"""
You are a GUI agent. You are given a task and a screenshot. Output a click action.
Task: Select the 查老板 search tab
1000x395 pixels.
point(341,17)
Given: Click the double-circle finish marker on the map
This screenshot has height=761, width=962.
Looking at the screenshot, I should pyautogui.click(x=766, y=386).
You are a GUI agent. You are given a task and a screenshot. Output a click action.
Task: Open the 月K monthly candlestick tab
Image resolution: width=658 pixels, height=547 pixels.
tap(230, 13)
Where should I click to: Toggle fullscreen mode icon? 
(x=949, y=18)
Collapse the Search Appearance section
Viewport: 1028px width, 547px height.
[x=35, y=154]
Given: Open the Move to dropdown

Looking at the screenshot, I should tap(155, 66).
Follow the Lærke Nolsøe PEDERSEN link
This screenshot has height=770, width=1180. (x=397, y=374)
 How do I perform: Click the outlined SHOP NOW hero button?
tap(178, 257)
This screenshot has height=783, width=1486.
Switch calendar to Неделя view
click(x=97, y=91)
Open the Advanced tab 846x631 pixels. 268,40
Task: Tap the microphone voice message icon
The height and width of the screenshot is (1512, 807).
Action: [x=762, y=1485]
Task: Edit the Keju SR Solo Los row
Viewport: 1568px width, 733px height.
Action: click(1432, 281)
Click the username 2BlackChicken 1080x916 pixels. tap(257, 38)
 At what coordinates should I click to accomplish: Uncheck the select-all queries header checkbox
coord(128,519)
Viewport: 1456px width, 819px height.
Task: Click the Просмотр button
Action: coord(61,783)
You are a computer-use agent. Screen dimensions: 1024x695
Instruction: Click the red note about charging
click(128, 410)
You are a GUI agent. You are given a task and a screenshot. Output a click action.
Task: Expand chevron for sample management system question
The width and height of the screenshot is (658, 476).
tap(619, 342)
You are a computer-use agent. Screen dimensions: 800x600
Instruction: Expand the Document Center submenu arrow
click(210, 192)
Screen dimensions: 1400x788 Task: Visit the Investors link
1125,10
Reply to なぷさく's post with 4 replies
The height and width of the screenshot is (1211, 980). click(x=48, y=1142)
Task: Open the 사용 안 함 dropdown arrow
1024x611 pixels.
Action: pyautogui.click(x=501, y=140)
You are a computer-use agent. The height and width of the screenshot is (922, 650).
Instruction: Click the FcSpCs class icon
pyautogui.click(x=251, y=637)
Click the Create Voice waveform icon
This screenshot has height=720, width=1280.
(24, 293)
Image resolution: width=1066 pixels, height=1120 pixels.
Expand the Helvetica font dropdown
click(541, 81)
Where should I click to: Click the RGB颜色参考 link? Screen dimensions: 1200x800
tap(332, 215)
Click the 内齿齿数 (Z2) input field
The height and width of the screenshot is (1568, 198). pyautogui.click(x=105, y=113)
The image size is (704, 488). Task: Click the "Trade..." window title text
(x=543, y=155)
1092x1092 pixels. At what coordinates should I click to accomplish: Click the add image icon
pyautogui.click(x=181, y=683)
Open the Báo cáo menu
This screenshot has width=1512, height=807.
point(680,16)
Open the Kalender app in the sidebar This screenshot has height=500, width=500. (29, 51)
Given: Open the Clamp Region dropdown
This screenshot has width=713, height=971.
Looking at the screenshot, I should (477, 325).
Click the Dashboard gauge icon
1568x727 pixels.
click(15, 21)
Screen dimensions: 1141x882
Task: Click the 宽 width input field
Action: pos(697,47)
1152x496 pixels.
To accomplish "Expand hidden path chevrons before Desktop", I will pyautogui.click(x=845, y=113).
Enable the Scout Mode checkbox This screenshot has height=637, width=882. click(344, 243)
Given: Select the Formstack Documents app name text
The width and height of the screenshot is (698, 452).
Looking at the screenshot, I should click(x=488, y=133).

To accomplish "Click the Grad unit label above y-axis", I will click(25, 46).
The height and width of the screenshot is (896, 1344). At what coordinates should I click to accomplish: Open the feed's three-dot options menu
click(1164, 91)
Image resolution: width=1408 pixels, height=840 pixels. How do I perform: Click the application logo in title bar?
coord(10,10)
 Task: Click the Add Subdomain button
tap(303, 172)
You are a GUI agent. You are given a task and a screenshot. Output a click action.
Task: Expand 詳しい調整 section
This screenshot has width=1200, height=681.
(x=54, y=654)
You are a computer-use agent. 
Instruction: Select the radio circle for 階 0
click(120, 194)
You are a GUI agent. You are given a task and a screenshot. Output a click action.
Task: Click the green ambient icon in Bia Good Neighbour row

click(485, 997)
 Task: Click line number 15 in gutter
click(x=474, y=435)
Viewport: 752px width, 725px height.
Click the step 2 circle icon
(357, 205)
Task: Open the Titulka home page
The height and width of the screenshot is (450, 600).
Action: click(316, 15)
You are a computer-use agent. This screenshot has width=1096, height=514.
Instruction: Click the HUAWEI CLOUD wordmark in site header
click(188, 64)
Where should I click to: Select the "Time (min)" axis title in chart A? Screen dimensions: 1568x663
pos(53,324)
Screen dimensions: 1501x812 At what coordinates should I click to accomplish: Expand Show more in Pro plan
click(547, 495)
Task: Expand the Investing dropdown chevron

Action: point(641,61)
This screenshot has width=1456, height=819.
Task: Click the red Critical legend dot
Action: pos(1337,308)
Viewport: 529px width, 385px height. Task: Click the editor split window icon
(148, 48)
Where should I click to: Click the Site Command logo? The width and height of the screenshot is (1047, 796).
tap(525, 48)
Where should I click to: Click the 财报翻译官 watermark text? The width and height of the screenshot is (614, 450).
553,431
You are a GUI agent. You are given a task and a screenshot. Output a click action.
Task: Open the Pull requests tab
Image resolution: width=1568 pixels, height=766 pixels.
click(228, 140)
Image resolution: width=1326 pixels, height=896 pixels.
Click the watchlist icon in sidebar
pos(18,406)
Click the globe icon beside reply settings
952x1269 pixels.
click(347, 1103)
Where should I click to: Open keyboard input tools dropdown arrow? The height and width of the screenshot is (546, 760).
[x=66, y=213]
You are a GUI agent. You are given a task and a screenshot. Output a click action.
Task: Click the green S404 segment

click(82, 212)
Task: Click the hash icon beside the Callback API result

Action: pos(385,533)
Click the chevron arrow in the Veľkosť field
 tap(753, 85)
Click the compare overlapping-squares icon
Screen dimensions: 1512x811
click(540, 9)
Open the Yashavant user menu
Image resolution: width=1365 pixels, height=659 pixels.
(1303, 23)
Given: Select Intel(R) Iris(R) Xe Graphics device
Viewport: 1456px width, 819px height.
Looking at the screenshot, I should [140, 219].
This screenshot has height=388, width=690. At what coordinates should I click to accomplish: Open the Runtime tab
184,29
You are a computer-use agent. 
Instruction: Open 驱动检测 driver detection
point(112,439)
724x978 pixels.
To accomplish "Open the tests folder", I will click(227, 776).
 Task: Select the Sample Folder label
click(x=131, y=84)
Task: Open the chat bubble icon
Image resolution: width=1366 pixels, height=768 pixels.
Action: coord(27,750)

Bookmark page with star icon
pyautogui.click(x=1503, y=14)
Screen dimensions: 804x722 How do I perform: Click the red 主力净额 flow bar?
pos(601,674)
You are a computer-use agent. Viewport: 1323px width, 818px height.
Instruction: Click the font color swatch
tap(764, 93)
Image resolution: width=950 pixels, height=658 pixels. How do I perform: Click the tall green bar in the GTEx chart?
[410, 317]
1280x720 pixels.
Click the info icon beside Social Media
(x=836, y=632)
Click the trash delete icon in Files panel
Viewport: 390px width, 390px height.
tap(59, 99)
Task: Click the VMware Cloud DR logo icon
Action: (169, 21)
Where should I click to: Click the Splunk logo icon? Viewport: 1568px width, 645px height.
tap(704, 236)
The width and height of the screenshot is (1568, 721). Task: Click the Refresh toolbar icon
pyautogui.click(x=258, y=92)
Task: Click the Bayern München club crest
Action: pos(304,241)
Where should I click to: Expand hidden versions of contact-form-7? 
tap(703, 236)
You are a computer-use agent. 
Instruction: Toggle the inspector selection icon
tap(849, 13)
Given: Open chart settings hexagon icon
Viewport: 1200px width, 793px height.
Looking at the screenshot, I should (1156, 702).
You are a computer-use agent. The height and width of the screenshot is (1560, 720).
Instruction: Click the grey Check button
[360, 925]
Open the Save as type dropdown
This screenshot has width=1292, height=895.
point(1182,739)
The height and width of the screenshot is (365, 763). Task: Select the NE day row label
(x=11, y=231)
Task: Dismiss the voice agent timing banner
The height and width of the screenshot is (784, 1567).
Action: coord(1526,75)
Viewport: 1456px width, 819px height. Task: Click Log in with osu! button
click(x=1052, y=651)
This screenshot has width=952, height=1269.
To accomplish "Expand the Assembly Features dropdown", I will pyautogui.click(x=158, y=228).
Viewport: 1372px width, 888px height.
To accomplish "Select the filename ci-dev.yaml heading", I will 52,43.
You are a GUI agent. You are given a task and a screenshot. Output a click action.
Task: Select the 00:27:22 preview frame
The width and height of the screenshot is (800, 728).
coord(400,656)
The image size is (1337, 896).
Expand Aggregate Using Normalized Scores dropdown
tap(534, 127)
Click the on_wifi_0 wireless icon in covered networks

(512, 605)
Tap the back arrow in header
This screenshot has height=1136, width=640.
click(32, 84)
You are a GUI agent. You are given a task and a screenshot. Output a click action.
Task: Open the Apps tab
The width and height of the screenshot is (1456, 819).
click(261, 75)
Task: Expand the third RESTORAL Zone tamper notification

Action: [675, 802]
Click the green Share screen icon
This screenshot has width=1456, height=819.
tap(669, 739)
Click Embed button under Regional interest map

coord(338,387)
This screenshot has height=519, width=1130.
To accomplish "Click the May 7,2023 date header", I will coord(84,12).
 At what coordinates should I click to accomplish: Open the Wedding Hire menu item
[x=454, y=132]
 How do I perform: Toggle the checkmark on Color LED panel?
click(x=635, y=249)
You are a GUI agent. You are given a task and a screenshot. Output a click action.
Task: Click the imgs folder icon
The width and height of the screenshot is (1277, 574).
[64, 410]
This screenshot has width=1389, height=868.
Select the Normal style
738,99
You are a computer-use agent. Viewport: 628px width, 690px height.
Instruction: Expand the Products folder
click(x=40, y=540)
"""
### Stated problem
Present the lines above, from the first line of the items through the line containing "tap(619, 342)", inclusive, as a numbered list, omitting any blank lines.

### Right answer
1. You are a GUI agent. You are given a task and a screenshot. Output a click action.
2. Task: Select the 查老板 search tab
3. 1000x395 pixels.
4. point(341,17)
5. Given: Click the double-circle finish marker on the map
6. This screenshot has height=761, width=962.
7. Looking at the screenshot, I should pyautogui.click(x=766, y=386).
8. You are a GUI agent. You are given a task and a screenshot. Output a click action.
9. Task: Open the 月K monthly candlestick tab
10. Image resolution: width=658 pixels, height=547 pixels.
11. tap(230, 13)
12. Where should I click to: Toggle fullscreen mode icon? 
13. (x=949, y=18)
14. Collapse the Search Appearance section
15. Viewport: 1028px width, 547px height.
16. [x=35, y=154]
17. Given: Open the Move to dropdown
18. Looking at the screenshot, I should tap(155, 66).
19. Follow the Lærke Nolsøe PEDERSEN link
20. This screenshot has height=770, width=1180. (x=397, y=374)
21.  How do I perform: Click the outlined SHOP NOW hero button?
22. tap(178, 257)
23. This screenshot has height=783, width=1486.
24. Switch calendar to Неделя view
25. click(x=97, y=91)
26. Open the Advanced tab 846x631 pixels. 268,40
27. Task: Tap the microphone voice message icon
28. The height and width of the screenshot is (1512, 807).
29. Action: [x=762, y=1485]
30. Task: Edit the Keju SR Solo Los row
31. Viewport: 1568px width, 733px height.
32. Action: click(1432, 281)
33. Click the username 2BlackChicken 1080x916 pixels. tap(257, 38)
34.  At what coordinates should I click to accomplish: Uncheck the select-all queries header checkbox
35. coord(128,519)
36. Viewport: 1456px width, 819px height.
37. Task: Click the Просмотр button
38. Action: coord(61,783)
39. You are a computer-use agent. Screen dimensions: 1024x695
40. Instruction: Click the red note about charging
41. click(128, 410)
42. You are a GUI agent. You are given a task and a screenshot. Output a click action.
43. Task: Expand chevron for sample management system question
44. The width and height of the screenshot is (658, 476).
45. tap(619, 342)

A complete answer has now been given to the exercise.